Moneycontrol
Last Updated : Jan 04, 2018 04:48 PM IST | Source: CNBC-TV18

Expect fiscal deficit to be at or below 3.5%: I-Sec PD

Crude prices have extended gains - nearing USD 68 per barrel. As well, the market is awaiting the new 10-year bond. In an interview to CNBC-TV18, A Prasanna, Chief Economist at I-Sec PD spoke at length about how these factors might impact bond yields.

CNBC TV18 @moneycontrolcom

Crude prices have extended gains - nearing USD 68 per barrel. As well, the market is awaiting the new 10-year bond. In an interview to CNBC-TV18, A Prasanna, Chief Economist at I-Sec PD spoke at length about how these factors might impact bond yields.

Prasanna said the market is grappling with extra borrowing and uncertainty about fiscal matrix. Therefore, the bigger driver for the market is what is going to be next year's fiscal deficit and borrowing number.

He further said that small savings collection will not be below budgeted amount of Rs 1 lakh crore.

We expect new 10-year bond yield to settle at 7.25 percent, said Prasanna.

According to him, bond market in India has always been optimistic.

We expect fiscal deficit to be at or below 3.5 percent, he added.

Below is the verbatim transcript of the interview.

Latha: Crude moving towards USD 68 per barrel. Is it changing things a bit? Will it be even worse for bonds? What is the range?

A: The market is still seeing it as a temporary move. Of course, some of it related to the ongoing problems in Iran, so we do not know for sure whether this move will sustain. But you have to remember anyway market is grappling with extra borrowing and uncertainty about the fiscal metrics. So, obviously this one more negative to be added, but I would say still the bigger driver for the market is what is going to be next year's fiscal and the borrowing numbers. So, all the other negatives at this point of time are subsumed in that larger question.

Latha: A two part question. There were some economists noting that the small savings collections are lower this time. How do you expect that to impact borrowing and therefore bond yield? And secondly, the new ten-year is going to get auctioned. So can you give us a range for both the old and the new for the month of January?

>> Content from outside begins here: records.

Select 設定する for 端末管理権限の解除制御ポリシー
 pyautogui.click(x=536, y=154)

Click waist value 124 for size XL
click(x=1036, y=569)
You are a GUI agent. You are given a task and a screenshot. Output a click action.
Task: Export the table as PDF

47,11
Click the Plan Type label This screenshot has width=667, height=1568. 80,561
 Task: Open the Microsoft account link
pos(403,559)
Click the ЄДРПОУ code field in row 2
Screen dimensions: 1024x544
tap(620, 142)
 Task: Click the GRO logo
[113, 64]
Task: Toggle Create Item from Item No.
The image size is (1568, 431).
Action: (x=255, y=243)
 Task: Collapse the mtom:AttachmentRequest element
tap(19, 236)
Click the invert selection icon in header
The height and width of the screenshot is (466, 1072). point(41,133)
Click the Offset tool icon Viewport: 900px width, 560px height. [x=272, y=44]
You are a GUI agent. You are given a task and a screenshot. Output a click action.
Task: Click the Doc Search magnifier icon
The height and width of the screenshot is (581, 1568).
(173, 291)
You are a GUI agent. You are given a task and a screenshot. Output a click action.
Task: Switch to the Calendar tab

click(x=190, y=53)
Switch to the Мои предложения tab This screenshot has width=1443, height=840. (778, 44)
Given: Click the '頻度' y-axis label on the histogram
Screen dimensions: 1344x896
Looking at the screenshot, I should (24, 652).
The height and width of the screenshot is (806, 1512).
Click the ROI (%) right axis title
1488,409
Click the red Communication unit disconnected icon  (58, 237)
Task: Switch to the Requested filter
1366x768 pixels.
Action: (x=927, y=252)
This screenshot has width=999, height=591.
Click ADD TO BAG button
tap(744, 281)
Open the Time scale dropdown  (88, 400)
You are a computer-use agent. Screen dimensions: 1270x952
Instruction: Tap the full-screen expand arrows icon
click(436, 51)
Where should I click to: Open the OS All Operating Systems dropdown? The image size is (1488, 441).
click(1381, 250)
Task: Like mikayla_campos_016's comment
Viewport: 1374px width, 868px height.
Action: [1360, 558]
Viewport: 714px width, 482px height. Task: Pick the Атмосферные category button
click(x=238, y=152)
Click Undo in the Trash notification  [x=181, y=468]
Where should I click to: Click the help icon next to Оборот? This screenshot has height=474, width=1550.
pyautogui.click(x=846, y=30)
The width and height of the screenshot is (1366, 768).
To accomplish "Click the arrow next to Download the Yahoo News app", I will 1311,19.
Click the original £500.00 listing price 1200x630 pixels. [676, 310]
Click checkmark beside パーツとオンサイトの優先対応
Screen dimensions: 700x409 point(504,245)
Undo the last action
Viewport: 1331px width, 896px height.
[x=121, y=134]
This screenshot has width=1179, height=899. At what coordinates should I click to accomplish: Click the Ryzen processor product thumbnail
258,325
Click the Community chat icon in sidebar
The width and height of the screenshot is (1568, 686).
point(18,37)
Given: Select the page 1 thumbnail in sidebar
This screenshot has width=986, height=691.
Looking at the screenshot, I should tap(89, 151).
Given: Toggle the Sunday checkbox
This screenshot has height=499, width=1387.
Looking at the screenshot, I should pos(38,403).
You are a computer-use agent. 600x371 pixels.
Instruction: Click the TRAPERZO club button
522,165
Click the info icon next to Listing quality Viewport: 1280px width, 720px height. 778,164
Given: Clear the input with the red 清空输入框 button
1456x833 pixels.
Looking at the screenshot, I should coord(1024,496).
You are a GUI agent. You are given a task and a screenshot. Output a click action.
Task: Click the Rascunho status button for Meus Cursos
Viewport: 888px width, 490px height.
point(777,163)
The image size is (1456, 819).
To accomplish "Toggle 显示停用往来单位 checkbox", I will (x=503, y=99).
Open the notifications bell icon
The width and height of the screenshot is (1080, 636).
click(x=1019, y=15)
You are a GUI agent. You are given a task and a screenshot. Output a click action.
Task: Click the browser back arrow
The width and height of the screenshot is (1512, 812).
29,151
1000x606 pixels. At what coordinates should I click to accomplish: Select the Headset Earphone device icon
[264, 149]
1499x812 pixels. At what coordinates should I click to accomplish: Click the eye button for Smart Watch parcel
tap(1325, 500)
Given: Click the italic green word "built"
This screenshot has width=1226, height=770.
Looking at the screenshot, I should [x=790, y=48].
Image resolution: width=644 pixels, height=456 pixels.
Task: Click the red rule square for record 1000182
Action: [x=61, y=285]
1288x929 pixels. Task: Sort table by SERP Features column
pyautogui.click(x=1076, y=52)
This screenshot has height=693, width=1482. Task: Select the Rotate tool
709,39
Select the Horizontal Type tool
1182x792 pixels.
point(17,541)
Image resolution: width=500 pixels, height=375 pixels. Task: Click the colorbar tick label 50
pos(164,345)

A: Small savings collections, we do not think is going to be lower than what is budgeted. Budgeted amount is around Rs 1 trillion. The actual collections will perhaps slightly exceed that number. So we are not worried about it. The comparisons are a bit lopsided because last year, after demonetisation the collections picked up whereas this year, from April itself the collections have been quite healthy. So maybe the year-on-year comparisons have been lopsided in both the halves of this year. As far as the range for the new ten-year, the new ten-year should settle around 7.25 this month and the old ten-year should be around 15-20 basis points higher than that.

Latha: How would you enter the Budget? Would the market enter the Budget light assuming that there could be some bit of fiscal slippage?

A: Bond market is always known for being optimistic in India. That is not how bond market is supposed to function but we are different. So I would assume that there will be a segment of the market which will still believe that the fiscal deficit will be lower than or closer to around 3.2-3.3 percent. Our own initial calculations show that it will be around 3.5 percent. Of course, we have to firm up the numbers. So, we do think there is a chance that the market again goes into the Budget a little bit heavier and Budget turning out to be negative.